= Exercise =
Every entry below must appear again, exactly as written.

_ _ _ _

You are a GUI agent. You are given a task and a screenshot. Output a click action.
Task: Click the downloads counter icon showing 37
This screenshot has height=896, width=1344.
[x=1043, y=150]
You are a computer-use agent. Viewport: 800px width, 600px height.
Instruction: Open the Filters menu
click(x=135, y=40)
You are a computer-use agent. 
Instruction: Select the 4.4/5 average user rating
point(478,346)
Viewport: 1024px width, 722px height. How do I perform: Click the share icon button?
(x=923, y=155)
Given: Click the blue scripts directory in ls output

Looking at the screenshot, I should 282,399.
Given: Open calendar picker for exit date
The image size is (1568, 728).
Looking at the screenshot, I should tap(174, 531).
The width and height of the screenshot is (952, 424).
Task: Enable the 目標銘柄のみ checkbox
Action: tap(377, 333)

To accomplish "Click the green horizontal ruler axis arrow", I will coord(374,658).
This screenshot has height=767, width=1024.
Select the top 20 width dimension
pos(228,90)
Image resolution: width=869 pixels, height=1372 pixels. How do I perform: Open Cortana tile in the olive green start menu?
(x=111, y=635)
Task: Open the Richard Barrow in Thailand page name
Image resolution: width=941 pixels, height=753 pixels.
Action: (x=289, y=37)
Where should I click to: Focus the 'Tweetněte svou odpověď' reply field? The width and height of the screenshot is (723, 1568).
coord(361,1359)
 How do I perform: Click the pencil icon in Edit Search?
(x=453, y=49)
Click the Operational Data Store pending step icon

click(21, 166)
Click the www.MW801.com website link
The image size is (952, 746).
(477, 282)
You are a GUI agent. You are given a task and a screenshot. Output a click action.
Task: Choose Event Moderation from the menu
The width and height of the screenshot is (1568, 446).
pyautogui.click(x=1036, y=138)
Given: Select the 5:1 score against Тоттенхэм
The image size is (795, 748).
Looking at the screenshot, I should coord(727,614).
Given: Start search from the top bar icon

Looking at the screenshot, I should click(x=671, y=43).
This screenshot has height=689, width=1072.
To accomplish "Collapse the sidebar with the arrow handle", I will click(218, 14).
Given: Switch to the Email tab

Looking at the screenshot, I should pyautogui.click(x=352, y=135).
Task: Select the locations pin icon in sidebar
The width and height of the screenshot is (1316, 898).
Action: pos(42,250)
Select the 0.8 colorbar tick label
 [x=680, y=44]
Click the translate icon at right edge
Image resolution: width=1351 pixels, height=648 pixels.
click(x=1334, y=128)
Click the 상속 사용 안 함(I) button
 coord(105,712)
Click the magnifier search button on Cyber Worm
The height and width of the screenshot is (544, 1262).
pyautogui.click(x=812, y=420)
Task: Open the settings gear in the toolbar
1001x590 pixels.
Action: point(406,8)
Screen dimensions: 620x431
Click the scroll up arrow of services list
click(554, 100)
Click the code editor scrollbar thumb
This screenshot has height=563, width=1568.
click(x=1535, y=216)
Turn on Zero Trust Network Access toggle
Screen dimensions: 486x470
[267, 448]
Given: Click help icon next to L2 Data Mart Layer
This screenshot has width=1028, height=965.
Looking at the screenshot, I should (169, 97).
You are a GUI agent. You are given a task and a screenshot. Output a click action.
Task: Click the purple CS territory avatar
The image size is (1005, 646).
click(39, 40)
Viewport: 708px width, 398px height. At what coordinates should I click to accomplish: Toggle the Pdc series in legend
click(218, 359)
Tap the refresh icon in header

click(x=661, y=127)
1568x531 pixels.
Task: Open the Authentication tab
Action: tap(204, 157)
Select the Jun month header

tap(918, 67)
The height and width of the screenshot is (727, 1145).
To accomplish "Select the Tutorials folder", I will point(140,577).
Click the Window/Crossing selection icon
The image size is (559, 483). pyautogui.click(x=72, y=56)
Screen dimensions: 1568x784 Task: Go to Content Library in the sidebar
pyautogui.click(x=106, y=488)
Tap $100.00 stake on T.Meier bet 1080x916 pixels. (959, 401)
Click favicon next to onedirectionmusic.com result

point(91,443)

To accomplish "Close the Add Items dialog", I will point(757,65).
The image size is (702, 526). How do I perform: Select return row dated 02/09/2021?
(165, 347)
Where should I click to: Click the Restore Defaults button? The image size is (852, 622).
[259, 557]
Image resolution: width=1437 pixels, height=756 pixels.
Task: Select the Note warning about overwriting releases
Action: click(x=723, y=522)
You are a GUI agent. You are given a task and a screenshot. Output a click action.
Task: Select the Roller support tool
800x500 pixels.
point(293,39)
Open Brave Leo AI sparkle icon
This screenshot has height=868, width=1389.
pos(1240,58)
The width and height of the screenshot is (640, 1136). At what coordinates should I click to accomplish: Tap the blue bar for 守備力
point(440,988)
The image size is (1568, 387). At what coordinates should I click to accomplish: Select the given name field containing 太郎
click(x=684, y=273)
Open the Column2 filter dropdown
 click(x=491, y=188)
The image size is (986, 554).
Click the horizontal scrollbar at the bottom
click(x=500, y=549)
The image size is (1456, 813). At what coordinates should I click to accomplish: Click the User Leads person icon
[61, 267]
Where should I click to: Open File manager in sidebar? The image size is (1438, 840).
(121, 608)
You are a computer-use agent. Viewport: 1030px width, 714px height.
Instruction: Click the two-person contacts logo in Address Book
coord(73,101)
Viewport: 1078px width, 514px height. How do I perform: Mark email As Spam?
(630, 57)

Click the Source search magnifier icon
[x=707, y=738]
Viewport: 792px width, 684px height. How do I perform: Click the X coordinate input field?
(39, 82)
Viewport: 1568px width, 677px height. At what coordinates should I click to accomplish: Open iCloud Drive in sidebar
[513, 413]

_ _ _ _

= Task solution =
You are a GUI agent. You are given a task and a screenshot. Output a click action.
Task: Click the downloads counter icon showing 37
This screenshot has height=896, width=1344.
[x=1043, y=150]
You are a computer-use agent. Viewport: 800px width, 600px height.
Instruction: Open the Filters menu
click(x=135, y=40)
You are a computer-use agent. 
Instruction: Select the 4.4/5 average user rating
point(478,346)
Viewport: 1024px width, 722px height. How do I perform: Click the share icon button?
(x=923, y=155)
Given: Click the blue scripts directory in ls output

Looking at the screenshot, I should 282,399.
Given: Open calendar picker for exit date
The image size is (1568, 728).
Looking at the screenshot, I should tap(174, 531).
The width and height of the screenshot is (952, 424).
Task: Enable the 目標銘柄のみ checkbox
Action: tap(377, 333)

To accomplish "Click the green horizontal ruler axis arrow", I will coord(374,658).
This screenshot has height=767, width=1024.
Select the top 20 width dimension
pos(228,90)
Image resolution: width=869 pixels, height=1372 pixels. How do I perform: Open Cortana tile in the olive green start menu?
(x=111, y=635)
Task: Open the Richard Barrow in Thailand page name
Image resolution: width=941 pixels, height=753 pixels.
Action: (x=289, y=37)
Where should I click to: Focus the 'Tweetněte svou odpověď' reply field? The width and height of the screenshot is (723, 1568).
coord(361,1359)
 How do I perform: Click the pencil icon in Edit Search?
(x=453, y=49)
Click the Operational Data Store pending step icon

click(21, 166)
Click the www.MW801.com website link
The image size is (952, 746).
(477, 282)
You are a GUI agent. You are given a task and a screenshot. Output a click action.
Task: Choose Event Moderation from the menu
The width and height of the screenshot is (1568, 446).
pyautogui.click(x=1036, y=138)
Given: Select the 5:1 score against Тоттенхэм
The image size is (795, 748).
Looking at the screenshot, I should coord(727,614).
Given: Start search from the top bar icon

Looking at the screenshot, I should click(x=671, y=43).
This screenshot has height=689, width=1072.
To accomplish "Collapse the sidebar with the arrow handle", I will click(218, 14).
Given: Switch to the Email tab

Looking at the screenshot, I should pyautogui.click(x=352, y=135).
Task: Select the locations pin icon in sidebar
The width and height of the screenshot is (1316, 898).
Action: pos(42,250)
Select the 0.8 colorbar tick label
 [x=680, y=44]
Click the translate icon at right edge
Image resolution: width=1351 pixels, height=648 pixels.
click(x=1334, y=128)
Click the 상속 사용 안 함(I) button
 coord(105,712)
Click the magnifier search button on Cyber Worm
The height and width of the screenshot is (544, 1262).
pyautogui.click(x=812, y=420)
Task: Open the settings gear in the toolbar
1001x590 pixels.
Action: point(406,8)
Screen dimensions: 620x431
Click the scroll up arrow of services list
click(554, 100)
Click the code editor scrollbar thumb
This screenshot has height=563, width=1568.
click(x=1535, y=216)
Turn on Zero Trust Network Access toggle
Screen dimensions: 486x470
[267, 448]
Given: Click help icon next to L2 Data Mart Layer
This screenshot has width=1028, height=965.
Looking at the screenshot, I should (169, 97).
You are a GUI agent. You are given a task and a screenshot. Output a click action.
Task: Click the purple CS territory avatar
The image size is (1005, 646).
click(39, 40)
Viewport: 708px width, 398px height. At what coordinates should I click to accomplish: Toggle the Pdc series in legend
click(218, 359)
Tap the refresh icon in header

click(x=661, y=127)
1568x531 pixels.
Task: Open the Authentication tab
Action: tap(204, 157)
Select the Jun month header

tap(918, 67)
The height and width of the screenshot is (727, 1145).
To accomplish "Select the Tutorials folder", I will point(140,577).
Click the Window/Crossing selection icon
The image size is (559, 483). pyautogui.click(x=72, y=56)
Screen dimensions: 1568x784 Task: Go to Content Library in the sidebar
pyautogui.click(x=106, y=488)
Tap $100.00 stake on T.Meier bet 1080x916 pixels. (959, 401)
Click favicon next to onedirectionmusic.com result

point(91,443)

To accomplish "Close the Add Items dialog", I will point(757,65).
The image size is (702, 526). How do I perform: Select return row dated 02/09/2021?
(165, 347)
Where should I click to: Click the Restore Defaults button? The image size is (852, 622).
[259, 557]
Image resolution: width=1437 pixels, height=756 pixels.
Task: Select the Note warning about overwriting releases
Action: click(x=723, y=522)
You are a GUI agent. You are given a task and a screenshot. Output a click action.
Task: Select the Roller support tool
800x500 pixels.
point(293,39)
Open Brave Leo AI sparkle icon
This screenshot has height=868, width=1389.
pos(1240,58)
The width and height of the screenshot is (640, 1136). At what coordinates should I click to accomplish: Tap the blue bar for 守備力
point(440,988)
The image size is (1568, 387). At what coordinates should I click to accomplish: Select the given name field containing 太郎
click(x=684, y=273)
Open the Column2 filter dropdown
 click(x=491, y=188)
The image size is (986, 554).
Click the horizontal scrollbar at the bottom
click(x=500, y=549)
The image size is (1456, 813). At what coordinates should I click to accomplish: Click the User Leads person icon
[61, 267]
Where should I click to: Open File manager in sidebar? The image size is (1438, 840).
(121, 608)
You are a computer-use agent. Viewport: 1030px width, 714px height.
Instruction: Click the two-person contacts logo in Address Book
coord(73,101)
Viewport: 1078px width, 514px height. How do I perform: Mark email As Spam?
(630, 57)

Click the Source search magnifier icon
[x=707, y=738]
Viewport: 792px width, 684px height. How do I perform: Click the X coordinate input field?
(39, 82)
Viewport: 1568px width, 677px height. At what coordinates should I click to accomplish: Open iCloud Drive in sidebar
[513, 413]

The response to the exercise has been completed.